Surgery - If conservative treatments and other procedures have not helped reduce symptoms, the physician may recommend surgery to reduce pain or restore function and stability.

  • Distal Clavicle Resection - After an AC joint injury, some patients will develop damage to the cartilage in the AC joint causing continued pain. The physician may recommend a minimally-invasive arthroscopic procedure called distal clavicle resection or excision to help relieve pain and restore range of motion. Small incisions are made around the joint where surgical instruments and the scope, which is essentially a small camera, will go into these incisions and the image will be sent to a video monitor allowing the physician to see inside the joint.
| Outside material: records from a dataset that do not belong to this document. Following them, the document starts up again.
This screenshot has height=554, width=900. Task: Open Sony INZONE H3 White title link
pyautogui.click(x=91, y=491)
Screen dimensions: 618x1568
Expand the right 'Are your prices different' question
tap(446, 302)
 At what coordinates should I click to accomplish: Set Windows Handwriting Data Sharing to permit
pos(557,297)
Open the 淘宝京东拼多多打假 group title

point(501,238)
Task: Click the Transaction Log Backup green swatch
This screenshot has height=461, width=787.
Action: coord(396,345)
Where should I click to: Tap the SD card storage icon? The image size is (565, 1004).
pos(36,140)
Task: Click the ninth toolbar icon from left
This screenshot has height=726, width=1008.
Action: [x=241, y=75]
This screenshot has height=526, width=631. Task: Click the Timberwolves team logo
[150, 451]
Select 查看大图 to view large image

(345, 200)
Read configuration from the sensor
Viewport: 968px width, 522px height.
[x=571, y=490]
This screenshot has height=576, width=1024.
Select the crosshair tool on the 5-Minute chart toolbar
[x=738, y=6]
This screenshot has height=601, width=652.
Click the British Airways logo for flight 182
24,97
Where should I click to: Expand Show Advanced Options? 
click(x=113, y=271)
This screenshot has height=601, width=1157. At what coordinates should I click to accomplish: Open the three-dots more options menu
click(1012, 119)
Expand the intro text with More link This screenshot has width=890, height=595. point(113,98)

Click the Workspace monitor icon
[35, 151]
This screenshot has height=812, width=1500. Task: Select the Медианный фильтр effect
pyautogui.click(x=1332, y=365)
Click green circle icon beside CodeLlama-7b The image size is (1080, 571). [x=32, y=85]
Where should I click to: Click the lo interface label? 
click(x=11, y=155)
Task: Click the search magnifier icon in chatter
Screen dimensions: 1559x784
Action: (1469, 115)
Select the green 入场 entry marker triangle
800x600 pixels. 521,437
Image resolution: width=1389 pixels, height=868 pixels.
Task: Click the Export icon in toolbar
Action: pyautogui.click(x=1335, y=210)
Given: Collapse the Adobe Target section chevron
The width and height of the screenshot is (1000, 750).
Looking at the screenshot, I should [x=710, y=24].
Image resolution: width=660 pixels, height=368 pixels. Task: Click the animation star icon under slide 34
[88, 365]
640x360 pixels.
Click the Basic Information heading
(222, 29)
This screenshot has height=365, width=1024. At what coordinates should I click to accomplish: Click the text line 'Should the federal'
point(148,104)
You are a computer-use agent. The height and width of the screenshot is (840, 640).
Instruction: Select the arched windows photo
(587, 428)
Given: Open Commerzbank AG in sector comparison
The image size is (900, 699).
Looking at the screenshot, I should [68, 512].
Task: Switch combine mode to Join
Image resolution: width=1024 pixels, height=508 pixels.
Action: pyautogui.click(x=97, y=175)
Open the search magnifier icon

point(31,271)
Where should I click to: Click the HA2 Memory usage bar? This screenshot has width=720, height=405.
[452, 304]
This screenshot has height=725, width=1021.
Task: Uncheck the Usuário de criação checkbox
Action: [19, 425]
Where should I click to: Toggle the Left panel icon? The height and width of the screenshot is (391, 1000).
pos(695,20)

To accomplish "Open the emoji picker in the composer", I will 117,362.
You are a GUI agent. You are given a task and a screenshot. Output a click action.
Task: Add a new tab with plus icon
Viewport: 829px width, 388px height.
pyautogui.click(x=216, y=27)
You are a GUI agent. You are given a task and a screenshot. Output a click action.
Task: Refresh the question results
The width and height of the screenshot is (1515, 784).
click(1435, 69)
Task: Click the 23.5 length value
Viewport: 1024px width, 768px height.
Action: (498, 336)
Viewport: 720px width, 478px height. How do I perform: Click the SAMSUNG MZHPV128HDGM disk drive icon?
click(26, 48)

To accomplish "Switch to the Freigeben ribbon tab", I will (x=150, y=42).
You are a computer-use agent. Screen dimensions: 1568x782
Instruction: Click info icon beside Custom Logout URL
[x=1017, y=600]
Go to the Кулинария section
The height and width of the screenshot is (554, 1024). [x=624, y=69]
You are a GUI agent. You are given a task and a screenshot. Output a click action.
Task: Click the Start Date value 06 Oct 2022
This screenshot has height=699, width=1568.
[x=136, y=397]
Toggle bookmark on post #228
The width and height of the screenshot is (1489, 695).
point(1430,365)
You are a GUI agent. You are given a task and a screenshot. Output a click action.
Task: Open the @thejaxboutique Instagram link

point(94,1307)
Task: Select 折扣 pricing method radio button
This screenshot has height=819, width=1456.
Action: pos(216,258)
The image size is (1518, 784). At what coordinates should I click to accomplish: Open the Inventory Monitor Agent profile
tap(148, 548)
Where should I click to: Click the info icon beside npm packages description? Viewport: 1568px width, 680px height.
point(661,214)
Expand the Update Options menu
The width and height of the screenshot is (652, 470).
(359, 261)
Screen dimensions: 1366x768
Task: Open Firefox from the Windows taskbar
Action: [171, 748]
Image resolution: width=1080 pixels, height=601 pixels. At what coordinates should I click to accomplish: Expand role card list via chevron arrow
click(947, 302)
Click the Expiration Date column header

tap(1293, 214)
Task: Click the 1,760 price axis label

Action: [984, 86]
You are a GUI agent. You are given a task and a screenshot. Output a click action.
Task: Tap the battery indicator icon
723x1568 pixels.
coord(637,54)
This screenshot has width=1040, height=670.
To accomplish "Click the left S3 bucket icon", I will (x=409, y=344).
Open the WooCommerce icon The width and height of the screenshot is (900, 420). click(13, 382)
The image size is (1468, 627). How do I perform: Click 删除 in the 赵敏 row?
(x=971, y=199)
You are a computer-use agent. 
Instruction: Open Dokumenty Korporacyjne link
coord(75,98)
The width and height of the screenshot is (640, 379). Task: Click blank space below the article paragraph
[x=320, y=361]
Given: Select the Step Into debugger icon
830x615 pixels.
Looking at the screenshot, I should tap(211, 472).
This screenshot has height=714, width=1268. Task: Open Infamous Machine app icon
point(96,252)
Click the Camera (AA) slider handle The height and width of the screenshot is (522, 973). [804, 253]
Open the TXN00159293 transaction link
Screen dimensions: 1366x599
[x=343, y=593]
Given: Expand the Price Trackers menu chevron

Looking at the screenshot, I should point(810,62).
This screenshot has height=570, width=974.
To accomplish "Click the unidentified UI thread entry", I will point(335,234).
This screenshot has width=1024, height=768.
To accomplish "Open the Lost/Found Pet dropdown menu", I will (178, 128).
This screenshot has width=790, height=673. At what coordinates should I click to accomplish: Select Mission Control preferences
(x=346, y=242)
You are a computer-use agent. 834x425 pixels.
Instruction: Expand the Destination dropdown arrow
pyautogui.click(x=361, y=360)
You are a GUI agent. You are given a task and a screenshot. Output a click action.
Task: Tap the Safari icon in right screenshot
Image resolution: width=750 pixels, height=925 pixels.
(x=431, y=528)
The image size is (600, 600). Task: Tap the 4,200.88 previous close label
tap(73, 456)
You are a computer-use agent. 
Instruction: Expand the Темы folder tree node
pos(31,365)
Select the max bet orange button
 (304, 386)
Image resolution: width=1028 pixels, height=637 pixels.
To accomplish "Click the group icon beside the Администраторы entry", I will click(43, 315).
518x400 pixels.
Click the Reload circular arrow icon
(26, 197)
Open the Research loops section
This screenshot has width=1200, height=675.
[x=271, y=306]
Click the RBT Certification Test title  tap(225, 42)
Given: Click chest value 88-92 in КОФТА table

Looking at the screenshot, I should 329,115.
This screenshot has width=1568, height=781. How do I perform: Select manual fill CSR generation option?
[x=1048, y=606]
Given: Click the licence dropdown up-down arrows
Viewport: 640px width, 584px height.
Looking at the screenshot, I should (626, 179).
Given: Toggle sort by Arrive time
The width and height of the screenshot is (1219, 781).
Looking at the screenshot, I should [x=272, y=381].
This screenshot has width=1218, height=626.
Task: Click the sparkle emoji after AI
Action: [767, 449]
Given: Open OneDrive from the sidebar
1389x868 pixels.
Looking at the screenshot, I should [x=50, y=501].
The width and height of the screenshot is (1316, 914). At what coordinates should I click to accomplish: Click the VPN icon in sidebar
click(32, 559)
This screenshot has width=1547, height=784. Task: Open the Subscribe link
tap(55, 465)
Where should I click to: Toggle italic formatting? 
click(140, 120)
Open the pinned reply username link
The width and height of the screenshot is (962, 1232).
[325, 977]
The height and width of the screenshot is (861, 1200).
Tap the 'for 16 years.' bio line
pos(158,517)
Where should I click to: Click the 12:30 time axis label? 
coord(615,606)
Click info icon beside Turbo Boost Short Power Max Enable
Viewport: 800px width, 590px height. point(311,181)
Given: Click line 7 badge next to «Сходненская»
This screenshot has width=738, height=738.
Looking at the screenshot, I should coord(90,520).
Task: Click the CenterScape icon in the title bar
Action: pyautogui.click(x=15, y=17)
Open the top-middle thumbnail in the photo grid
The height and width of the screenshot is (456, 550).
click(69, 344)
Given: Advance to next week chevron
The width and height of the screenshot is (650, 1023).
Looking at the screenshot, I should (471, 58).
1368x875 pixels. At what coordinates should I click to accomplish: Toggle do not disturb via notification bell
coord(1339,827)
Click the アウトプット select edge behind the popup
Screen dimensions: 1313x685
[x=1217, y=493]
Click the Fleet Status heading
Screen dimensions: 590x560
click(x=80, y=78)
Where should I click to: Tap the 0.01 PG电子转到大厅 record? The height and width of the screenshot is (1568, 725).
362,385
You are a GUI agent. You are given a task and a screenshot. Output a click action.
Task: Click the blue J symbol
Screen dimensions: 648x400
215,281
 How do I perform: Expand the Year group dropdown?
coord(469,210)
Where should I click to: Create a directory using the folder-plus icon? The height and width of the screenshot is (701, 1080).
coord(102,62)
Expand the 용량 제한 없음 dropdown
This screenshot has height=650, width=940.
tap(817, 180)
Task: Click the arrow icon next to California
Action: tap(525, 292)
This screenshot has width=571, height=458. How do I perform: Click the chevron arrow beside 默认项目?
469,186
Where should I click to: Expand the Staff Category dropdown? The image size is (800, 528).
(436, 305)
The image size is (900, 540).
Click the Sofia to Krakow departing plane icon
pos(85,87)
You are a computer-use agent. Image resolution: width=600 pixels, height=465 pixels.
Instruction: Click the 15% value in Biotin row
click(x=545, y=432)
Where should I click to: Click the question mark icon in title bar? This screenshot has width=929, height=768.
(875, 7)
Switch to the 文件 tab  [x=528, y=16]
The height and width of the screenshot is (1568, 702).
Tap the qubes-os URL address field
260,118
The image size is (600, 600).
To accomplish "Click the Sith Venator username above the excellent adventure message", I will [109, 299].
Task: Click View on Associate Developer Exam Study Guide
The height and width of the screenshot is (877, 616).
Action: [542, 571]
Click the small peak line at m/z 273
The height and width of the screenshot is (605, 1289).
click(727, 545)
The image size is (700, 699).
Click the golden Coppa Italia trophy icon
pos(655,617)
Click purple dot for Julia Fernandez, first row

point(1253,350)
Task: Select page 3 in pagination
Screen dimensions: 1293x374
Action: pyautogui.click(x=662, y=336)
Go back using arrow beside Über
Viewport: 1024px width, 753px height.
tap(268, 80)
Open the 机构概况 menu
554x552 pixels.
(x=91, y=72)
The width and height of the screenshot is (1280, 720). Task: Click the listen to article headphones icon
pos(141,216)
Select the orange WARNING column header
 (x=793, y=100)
Using special surgical instruments, the physician will remove a small portion of the end of the clavicle, preventing the damaged, arthritic surfaces from rubbing against one another and causing pain. Sutures will be used to close the incisions and the arm will be placed inside a sling for five to seven days until the incisions have healed.
  • AC Joint Reconstruction - If the diagnosed pain is a result of AC joint instability, the physician may recommend a reconstructive procedure to improve stability and restore function. An AC joint reconstruction involves repair of the torn or stretched ligaments so that they are better able to hold the AC joint in place. This procedure may utilize arthroscopy (a small camera to see inside the shoulder) to assist, but depending on the severity of the condition, some patients may require an open surgery which involves a larger incision over the shoulder to perform repairs. Following the surgery, the arm is kept in a sling for up to six weeks to facilitate healing.

Recovery

After sustaining an injury to the AC joint, some patients develop persistent pain related to osteoarthritis, or deterioration of cartilage, of the AC joint. Regardless of the treatment approach taken, patients go through a rehabilitation program which includes physical therapy exercises that are crucial to restore range of motion. Most individuals heal and return to their previous level of activity within two to three months of non-operative treatment. However, some patients do require surgery. Each patient is unique, so the therapy program will vary based on his/her level of pain, extent of injury, and desired level of activity they would like to return to. Recovery after surgery can take anywhere from six weeks to three months depending on the complexity of the procedure, but the individual's commitment to following all the instructions and guidelines given by the physician and the exercises prescribed by the physical therapist is an important factor in returning to all the desired activities.